- Try it -
Would you return, word for word, the lines of the data below from the line with "Viewport: 491px width, 260px height." through the line with "Given: Click the recent review count (214)", and no others?

[Source material Boundary: Start]

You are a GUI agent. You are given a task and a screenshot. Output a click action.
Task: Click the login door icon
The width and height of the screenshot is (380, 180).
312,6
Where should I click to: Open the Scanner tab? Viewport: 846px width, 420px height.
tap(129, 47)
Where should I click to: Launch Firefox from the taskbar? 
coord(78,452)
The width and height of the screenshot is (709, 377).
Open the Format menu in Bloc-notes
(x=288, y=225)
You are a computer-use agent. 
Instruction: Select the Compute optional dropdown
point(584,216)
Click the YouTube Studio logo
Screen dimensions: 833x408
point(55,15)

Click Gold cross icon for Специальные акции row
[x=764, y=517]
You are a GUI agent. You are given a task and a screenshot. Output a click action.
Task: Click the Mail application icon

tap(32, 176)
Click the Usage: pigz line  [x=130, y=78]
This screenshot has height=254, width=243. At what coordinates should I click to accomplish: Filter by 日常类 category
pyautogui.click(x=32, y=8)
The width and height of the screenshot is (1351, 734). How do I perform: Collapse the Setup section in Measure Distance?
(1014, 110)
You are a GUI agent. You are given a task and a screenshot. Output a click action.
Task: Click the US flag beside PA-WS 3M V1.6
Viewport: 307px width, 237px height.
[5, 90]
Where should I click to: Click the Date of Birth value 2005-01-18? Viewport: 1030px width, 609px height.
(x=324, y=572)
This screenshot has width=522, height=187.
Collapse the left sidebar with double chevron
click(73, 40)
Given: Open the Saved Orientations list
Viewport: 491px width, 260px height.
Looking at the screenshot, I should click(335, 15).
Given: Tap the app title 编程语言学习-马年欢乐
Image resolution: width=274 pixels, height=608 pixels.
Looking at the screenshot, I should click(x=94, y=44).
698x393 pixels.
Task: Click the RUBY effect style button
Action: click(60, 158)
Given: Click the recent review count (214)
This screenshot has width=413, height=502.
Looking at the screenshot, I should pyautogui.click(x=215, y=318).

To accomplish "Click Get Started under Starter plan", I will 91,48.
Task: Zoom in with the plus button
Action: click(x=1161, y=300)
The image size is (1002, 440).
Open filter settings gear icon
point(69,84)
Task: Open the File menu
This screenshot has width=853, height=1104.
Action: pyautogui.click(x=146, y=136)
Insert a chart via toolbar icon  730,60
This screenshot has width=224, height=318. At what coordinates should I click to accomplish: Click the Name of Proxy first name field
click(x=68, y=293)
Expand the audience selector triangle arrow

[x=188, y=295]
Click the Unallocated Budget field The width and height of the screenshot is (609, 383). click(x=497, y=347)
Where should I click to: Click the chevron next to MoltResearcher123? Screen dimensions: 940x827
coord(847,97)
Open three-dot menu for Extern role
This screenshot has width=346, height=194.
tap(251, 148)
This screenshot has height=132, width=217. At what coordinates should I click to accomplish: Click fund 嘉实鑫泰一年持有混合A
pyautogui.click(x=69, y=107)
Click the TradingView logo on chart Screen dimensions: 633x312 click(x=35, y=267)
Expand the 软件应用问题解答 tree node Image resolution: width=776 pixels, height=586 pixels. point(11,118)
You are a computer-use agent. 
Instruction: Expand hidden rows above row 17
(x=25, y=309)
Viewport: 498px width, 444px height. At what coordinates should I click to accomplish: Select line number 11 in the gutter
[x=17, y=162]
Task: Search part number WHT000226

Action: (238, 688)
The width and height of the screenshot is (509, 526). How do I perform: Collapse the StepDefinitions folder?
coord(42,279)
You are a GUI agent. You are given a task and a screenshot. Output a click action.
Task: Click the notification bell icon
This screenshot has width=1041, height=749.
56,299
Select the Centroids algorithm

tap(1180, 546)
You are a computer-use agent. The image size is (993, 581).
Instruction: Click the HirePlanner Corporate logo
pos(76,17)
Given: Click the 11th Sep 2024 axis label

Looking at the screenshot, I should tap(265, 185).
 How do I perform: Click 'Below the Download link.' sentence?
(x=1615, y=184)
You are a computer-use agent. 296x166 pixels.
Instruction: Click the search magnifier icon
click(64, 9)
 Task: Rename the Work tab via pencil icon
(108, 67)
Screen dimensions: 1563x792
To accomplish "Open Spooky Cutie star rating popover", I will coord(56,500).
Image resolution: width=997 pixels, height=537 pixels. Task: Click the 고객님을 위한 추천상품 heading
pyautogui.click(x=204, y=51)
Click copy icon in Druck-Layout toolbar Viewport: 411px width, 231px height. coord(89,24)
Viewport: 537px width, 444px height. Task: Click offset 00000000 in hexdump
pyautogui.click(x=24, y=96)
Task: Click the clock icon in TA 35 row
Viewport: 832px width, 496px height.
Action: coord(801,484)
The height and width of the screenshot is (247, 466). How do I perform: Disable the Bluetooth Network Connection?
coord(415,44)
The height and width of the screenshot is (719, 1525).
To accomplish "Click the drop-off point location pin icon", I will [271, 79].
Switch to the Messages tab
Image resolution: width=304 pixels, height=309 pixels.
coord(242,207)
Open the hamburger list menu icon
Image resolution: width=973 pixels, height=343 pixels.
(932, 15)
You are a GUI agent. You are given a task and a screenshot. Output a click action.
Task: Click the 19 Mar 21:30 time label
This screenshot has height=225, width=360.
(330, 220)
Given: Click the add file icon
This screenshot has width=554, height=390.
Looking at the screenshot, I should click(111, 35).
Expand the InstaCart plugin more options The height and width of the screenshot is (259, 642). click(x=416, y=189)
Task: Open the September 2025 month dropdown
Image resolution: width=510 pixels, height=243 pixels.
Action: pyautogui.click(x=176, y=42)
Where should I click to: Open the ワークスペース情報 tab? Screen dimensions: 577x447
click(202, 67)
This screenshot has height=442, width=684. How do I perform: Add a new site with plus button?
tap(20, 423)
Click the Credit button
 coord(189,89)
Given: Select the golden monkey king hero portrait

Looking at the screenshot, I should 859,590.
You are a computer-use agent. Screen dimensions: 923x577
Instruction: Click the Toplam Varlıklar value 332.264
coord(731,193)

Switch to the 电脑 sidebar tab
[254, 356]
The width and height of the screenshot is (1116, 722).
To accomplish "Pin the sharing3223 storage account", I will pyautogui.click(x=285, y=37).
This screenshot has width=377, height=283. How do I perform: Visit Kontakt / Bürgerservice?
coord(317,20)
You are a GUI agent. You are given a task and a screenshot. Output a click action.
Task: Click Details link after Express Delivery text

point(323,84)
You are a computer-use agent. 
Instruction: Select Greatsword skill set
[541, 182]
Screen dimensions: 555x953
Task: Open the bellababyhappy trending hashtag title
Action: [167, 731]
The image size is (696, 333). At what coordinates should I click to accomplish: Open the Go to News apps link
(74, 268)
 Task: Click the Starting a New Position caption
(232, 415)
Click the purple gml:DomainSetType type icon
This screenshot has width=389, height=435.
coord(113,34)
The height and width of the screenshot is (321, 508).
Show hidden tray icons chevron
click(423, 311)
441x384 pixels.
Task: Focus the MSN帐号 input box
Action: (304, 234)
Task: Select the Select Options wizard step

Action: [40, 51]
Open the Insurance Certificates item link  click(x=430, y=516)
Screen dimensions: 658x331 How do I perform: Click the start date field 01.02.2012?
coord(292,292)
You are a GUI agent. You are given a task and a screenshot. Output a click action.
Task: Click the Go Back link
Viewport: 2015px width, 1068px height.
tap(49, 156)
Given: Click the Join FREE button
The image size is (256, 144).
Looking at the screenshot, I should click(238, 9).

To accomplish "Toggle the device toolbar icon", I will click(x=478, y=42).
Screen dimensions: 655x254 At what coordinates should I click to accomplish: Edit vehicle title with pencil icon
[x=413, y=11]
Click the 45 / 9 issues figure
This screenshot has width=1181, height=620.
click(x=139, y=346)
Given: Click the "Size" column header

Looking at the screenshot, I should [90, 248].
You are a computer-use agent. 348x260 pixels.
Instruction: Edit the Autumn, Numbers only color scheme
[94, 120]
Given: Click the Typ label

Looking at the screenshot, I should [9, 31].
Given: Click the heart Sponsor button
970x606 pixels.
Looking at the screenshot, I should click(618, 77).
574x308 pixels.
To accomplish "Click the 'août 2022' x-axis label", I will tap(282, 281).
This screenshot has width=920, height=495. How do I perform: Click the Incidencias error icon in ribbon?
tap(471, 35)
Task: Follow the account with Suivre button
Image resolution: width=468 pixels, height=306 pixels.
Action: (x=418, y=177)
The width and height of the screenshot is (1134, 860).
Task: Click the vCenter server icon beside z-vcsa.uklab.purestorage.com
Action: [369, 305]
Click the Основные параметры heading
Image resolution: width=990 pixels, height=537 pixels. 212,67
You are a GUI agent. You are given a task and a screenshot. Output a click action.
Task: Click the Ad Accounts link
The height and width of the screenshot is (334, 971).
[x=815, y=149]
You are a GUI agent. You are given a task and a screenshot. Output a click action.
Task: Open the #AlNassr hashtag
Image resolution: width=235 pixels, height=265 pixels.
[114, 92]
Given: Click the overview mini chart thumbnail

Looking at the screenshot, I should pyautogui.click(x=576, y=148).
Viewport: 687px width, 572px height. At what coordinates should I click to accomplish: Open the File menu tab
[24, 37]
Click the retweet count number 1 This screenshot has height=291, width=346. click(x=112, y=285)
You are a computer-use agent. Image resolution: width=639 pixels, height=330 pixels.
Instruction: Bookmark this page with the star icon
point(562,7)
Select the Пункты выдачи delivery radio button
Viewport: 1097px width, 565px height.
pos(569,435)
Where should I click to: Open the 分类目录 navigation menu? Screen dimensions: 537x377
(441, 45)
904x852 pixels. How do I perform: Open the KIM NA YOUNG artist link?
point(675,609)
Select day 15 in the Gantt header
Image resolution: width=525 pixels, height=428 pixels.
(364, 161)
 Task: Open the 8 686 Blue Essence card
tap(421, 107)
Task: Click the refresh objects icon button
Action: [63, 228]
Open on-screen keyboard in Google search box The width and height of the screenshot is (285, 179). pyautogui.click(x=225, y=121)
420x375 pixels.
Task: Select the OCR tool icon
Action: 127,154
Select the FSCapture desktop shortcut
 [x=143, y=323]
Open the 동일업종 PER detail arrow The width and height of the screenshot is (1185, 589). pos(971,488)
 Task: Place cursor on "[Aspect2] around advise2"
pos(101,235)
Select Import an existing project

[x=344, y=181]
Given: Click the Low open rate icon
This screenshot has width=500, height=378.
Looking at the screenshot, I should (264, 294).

[Source material Boundary: End]

- Response box -
Viewport: 491px width, 260px height.
Looking at the screenshot, I should click(335, 15).
Given: Tap the app title 编程语言学习-马年欢乐
Image resolution: width=274 pixels, height=608 pixels.
Looking at the screenshot, I should click(x=94, y=44).
698x393 pixels.
Task: Click the RUBY effect style button
Action: click(60, 158)
Given: Click the recent review count (214)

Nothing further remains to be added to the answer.